There’s been a lot of talk in the writing community lately about AI, and for good reason. Authors used to worry about people posting their books to pirate sites. Now, we’re worried about our books being (poorly) rewritten by an AI program and reposted under numerous (false) pen names by somebody else. Someone who makes money from our intellectual works, when we already make so little.
If you think I’m overstating the case, let me tell you about an author who was recently contacted by a reader about exactly this scenario. The re-make of her book didn’t even bother to change the names of the characters. And she has already found more than one sifting across the internet.
Which brings me to a second problem: Slop. Maybe if you read too much, you’ve heard the term before, but I recently learned that “slop” refers to all the useless, clogging items on the internet that are written by either AI programs or chatbots, all accumulating on the internet and unbalancing our ideas of what the internet really is (or whether it’s useful).
If you’re interested in doing a deep dive on the subject, I recommend an article by Max Read in New York magazine, “Drowning in Slop.” Encapsulating the problem perfectly, the article begins with a vivid passage about a sci-fi magazine editor who put out a call for submissions and received—I kid you not—literally hundreds of iterations of the same bad sci-fi story, each written with AI. Suffice it to say, the editor had to stop taking (real) submissions due to the overwhelm of, you got it, Slop.

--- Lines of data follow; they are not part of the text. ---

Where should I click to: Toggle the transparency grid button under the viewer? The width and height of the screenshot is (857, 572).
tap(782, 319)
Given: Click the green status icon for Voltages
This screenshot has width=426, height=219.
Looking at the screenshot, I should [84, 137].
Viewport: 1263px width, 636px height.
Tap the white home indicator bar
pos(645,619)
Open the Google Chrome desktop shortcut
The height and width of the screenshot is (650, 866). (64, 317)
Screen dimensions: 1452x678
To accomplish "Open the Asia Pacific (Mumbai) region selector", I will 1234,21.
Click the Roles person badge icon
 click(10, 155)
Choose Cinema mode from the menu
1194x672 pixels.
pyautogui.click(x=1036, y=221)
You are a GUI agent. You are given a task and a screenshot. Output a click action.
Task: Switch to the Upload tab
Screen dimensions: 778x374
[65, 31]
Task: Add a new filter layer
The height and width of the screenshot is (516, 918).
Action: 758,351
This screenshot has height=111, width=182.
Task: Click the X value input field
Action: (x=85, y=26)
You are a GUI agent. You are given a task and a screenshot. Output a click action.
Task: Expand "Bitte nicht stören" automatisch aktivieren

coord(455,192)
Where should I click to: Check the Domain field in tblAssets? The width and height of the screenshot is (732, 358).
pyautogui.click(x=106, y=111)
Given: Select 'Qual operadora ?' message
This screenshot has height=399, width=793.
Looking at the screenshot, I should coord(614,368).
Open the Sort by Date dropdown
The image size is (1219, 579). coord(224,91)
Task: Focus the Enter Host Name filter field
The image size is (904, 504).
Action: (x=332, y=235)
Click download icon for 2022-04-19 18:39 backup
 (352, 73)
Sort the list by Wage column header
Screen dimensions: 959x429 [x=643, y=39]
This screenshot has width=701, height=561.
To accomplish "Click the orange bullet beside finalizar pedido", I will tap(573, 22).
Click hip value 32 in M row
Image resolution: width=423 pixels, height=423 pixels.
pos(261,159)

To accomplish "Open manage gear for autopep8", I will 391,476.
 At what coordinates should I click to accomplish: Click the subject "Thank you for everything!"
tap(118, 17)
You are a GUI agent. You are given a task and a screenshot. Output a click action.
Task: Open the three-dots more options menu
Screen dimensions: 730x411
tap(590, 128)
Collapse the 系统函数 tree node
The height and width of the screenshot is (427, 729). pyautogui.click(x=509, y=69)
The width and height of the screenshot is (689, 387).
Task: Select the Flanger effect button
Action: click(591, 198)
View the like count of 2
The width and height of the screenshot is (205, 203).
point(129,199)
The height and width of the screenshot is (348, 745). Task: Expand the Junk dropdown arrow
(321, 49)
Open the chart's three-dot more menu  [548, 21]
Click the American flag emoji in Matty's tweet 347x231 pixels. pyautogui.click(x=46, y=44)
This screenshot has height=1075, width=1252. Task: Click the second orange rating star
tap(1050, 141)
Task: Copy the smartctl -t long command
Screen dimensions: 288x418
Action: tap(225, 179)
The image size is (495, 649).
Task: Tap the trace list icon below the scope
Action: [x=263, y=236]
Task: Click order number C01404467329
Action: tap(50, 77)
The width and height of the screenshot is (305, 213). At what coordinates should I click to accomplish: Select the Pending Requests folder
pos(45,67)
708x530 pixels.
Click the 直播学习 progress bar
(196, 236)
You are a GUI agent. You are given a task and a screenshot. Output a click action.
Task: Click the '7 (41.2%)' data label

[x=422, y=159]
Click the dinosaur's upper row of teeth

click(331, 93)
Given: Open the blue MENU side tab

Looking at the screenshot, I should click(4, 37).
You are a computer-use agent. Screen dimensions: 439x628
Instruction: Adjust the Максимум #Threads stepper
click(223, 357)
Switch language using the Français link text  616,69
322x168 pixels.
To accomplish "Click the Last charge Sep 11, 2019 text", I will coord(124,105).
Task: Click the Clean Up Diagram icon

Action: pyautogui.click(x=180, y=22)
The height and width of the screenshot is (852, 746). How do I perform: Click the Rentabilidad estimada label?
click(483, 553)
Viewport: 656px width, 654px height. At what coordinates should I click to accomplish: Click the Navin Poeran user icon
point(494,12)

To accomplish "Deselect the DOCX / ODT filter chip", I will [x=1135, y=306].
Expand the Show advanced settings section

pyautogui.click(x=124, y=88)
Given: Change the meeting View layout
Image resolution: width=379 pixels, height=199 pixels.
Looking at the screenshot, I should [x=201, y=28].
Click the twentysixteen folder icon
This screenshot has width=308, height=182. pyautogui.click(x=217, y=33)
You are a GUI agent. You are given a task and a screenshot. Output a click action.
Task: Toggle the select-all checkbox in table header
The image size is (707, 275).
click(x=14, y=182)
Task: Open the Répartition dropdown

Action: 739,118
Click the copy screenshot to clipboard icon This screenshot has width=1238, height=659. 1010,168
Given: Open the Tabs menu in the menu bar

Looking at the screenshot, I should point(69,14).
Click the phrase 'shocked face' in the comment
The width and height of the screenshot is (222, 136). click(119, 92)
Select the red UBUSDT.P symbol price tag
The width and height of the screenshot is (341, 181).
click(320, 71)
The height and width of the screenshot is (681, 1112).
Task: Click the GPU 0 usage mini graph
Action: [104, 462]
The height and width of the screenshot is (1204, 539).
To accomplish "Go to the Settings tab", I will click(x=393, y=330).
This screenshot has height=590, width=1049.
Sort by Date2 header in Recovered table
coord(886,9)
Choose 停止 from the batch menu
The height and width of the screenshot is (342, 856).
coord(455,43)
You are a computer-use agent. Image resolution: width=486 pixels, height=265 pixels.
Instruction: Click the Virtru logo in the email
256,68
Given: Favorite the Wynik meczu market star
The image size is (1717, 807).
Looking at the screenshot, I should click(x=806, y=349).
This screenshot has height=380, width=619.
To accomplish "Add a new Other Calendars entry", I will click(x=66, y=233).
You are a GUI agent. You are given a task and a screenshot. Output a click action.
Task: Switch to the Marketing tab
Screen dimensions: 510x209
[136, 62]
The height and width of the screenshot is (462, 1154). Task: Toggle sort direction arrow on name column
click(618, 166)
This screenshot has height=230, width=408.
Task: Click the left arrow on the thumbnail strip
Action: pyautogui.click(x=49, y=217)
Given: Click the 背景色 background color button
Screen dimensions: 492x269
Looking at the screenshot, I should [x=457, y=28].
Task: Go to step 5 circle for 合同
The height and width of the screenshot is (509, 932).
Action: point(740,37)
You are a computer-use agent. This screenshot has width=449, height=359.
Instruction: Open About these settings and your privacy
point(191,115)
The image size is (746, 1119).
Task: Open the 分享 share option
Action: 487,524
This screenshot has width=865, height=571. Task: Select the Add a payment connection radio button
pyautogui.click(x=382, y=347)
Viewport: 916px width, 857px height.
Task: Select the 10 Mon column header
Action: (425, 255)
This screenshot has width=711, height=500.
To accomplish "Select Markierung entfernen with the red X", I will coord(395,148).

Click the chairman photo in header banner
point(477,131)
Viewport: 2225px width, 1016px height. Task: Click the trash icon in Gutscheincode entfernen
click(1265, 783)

This editor’s slop, though, wasn’t created by aimless chatbots botting harmlessly at each other (and Elon Musk) on X. It was created by humans, who, for some unknown reason, thought it would be easier to submit an AI-program’s spittings than writing their own story. (If you’re wondering about motive, it’s probably that the magazine pays, and quite handsomely). It’s not that these folks necessarily meant to become scammers. They were obviously looking for a payday, and, let’s face it, any payday for an author is a good payday.
But why bother to write at all if you require AI to do it for you? I hope I don’t offend anyone here in the blab-o-sphere, but I honestly don’t understand why a person would write anything if they don’t first have a kernel of an idea, something to say. Something to share. Sure, it doesn’t have to be earth-shattering or groundbreaking—we can’t all be Dostoyevsky—but if you require a program to do your creative thinking and imagining for you, I don’t mind drawing a line in the sand and saying you’re probably in the wrong line of work.
Writing is work. It’s bloody hard work. For most of us, it’s something we do on the side instead of staying late at the fun party. It’s what we do on Christmas vacation—hell, any vacation. All of this is to say, I have two lines of advice to you folks out there.
One. Don’t use AI to create your works. Have some human pride in your capabilities and do the hard work required of you to produce something worthwhile.
And two: If you see an AI scam in play, let someone know. Reach out to the author. Email the chatbots at Kindle. Do what you can to stop the people behind the AI from making money off some of the poorest paid folks on the planet.
A friend of mine has a saying, and it’s a pretty simple one: Don’t be an asshole. And that quote, my friends, is 100% attributable to a human.